Le mot de la patronne
Sans vouloir me hisser au niveau d’Ottessa Moshfegh ou de Roxane Gay, Substack est pour elles comme pour moi une sorte de labo expérimental, qui me permet, par exemple, d’affiner ma ligne éditoriale. Je crois désormais pouvoir la résumer à : BD et misandrie. Ne dérogeons pas au cadre en nous intéressant à trois auteurs masculins qui m’ont décontenancée récemment, à différents niveaux et pour différentes raisons.
“Aidez-moi à accomplir un rêve”, ai-je lancé à ma rédaction, pas drama queen pour un sou, pour faire valider mon sujet sur Turk, un des derniers géants de la BD franco-belge, auteur avec Bob de Groot (décédé en 2023) des séries à succès “Robin Dubois”, “Clifton” et “Léonard”. J’ai été très bien accueillie par le dessinateur dans sa maison cossue de Namur, en Belgique. C’était important pour moi d’aller lui dire que la 4e de couv de “Robin Dubois” est une image imprimée dans ma rétine tant que je l’ai contemplée enfant. Il en a été touché je crois.
Ce génie du dessin doublé d’un bourreau de travail incarne l’époque où les hebdomadaires de BD cartonnaient et soumettaient les auteurs à un rythme d’enfer (comme les mangakas aujourd’hui). On faisait de la BD pour les 7 à 77 ans, des albums en 48 pages et des gags en une seule. Ce genre s’éteint doucement, même si les maisons d’édition, qui ne peuvent pas tuer la poule aux œufs d’or, prolongent avec des reprises plus ou moins heureuses (Lucky Luke, Astérix, les Schtroumpfs…). Turk, 78 ans, 56 albums de “Léonard” au compteur, commence à envisager la retraite.

▶ **Données de l'exercice**
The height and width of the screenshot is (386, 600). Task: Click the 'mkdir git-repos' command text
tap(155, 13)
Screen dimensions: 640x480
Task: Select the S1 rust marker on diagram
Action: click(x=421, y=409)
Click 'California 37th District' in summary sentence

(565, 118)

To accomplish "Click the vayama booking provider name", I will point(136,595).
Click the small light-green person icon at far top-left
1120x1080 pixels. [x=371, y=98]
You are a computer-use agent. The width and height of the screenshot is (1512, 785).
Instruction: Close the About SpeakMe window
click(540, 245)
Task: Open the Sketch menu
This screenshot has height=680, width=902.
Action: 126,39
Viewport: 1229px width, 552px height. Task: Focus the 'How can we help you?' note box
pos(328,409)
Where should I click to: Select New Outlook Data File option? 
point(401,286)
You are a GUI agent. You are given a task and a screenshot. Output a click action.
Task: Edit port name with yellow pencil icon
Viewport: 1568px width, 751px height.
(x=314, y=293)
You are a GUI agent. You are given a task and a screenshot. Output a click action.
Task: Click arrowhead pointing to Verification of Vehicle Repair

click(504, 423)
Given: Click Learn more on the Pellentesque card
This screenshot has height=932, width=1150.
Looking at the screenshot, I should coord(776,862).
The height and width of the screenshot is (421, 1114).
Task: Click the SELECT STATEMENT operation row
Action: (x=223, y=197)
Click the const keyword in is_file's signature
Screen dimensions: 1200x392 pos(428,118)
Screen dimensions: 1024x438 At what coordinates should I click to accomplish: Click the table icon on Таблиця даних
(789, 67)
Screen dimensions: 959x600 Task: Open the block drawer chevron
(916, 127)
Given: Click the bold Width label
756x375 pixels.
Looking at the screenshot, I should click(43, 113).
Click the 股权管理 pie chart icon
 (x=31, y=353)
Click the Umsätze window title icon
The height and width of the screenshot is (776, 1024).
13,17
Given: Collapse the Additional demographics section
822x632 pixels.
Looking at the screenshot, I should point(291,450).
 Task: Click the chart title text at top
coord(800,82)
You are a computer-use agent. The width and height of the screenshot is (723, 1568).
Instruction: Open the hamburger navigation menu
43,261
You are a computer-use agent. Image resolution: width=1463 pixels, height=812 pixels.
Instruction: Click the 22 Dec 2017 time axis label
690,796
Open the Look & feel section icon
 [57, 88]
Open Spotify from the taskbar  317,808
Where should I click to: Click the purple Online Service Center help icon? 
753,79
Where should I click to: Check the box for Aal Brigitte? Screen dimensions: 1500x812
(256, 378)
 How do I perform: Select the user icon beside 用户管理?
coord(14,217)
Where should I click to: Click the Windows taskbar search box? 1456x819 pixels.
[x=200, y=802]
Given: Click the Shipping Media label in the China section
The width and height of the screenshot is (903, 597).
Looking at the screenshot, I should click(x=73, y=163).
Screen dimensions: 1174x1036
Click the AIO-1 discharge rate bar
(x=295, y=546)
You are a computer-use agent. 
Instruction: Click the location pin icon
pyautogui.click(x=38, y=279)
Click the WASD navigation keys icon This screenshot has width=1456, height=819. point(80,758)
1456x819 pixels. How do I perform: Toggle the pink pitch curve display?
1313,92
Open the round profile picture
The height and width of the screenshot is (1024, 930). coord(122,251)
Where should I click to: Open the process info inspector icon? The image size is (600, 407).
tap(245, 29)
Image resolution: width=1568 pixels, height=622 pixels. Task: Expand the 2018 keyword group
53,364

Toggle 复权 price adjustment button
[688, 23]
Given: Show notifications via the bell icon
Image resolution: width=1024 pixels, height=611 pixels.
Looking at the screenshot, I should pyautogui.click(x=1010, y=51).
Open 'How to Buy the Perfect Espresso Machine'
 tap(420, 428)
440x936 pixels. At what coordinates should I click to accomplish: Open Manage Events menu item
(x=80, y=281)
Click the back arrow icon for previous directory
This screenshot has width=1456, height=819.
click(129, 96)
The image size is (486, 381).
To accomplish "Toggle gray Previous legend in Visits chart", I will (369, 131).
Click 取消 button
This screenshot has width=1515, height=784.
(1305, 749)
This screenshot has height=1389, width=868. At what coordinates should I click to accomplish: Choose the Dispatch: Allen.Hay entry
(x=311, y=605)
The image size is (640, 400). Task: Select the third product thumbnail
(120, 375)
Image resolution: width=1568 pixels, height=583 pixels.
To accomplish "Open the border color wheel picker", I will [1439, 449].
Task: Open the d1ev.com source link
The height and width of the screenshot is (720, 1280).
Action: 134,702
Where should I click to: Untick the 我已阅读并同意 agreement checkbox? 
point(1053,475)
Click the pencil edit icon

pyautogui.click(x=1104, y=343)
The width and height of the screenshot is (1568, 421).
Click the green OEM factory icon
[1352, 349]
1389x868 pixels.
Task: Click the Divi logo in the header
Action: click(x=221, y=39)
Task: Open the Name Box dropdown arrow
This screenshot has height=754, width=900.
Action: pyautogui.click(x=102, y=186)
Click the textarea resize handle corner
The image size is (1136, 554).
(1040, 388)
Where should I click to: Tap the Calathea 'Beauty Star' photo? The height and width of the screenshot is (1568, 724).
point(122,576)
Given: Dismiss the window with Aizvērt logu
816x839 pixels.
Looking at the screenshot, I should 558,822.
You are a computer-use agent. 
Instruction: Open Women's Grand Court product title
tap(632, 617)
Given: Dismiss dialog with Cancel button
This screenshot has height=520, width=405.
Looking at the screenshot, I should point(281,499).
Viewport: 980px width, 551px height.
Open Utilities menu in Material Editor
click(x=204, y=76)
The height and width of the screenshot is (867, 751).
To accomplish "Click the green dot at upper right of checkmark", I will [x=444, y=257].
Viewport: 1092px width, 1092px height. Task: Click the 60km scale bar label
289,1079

▶ **Travail demandé**
- 1) Dans la liste, remplace "screenshot" par "image" en commençant au début de la liste et en finissant à la ligne qui contient "click(540, 245)" (incluse), puis recopie ces lignes sans rien changer d'autre.
- 2) Reprends le texte sur le dessinateur Turk après sa dernière phrase et écris la suite.
Le texte et la liste n'ont aucun lien entre eux.

▶ **Corrigés**
- 1)
The height and width of the image is (386, 600). Task: Click the 'mkdir git-repos' command text
tap(155, 13)
Screen dimensions: 640x480
Task: Select the S1 rust marker on diagram
Action: click(x=421, y=409)
Click 'California 37th District' in summary sentence

(565, 118)

To accomplish "Click the vayama booking provider name", I will point(136,595).
Click the small light-green person icon at far top-left
1120x1080 pixels. [x=371, y=98]
You are a computer-use agent. The width and height of the image is (1512, 785).
Instruction: Close the About SpeakMe window
click(540, 245)

- 2)
Ça m’a aussi frappée de comprendre que le milieu dans lequel Turk a évolué, c’est celui de mâles blancs qui se faisaient rire entre eux (souvent avec force calembours). Je me suis soudain rappelée que la moitié des gags de “Robin Dubois” sont basés sur “ma femme est chiante, elle m’empêche de sortir”. C’est une sensation étrange de savoir qu’on s’est construite sur une œuvre, qui, d’une certaine façon, nous excluait. J’ai adoré ces BD, leur mécanique reste intacte, leur héritage important. Mais je suis très heureuse de savoir que d’autres voix existent aujourd’hui.
ACAB ou pas ACAB
“À l'intérieur”, par Mathieu Sapin, Dargaud, 160 p., 25 euros.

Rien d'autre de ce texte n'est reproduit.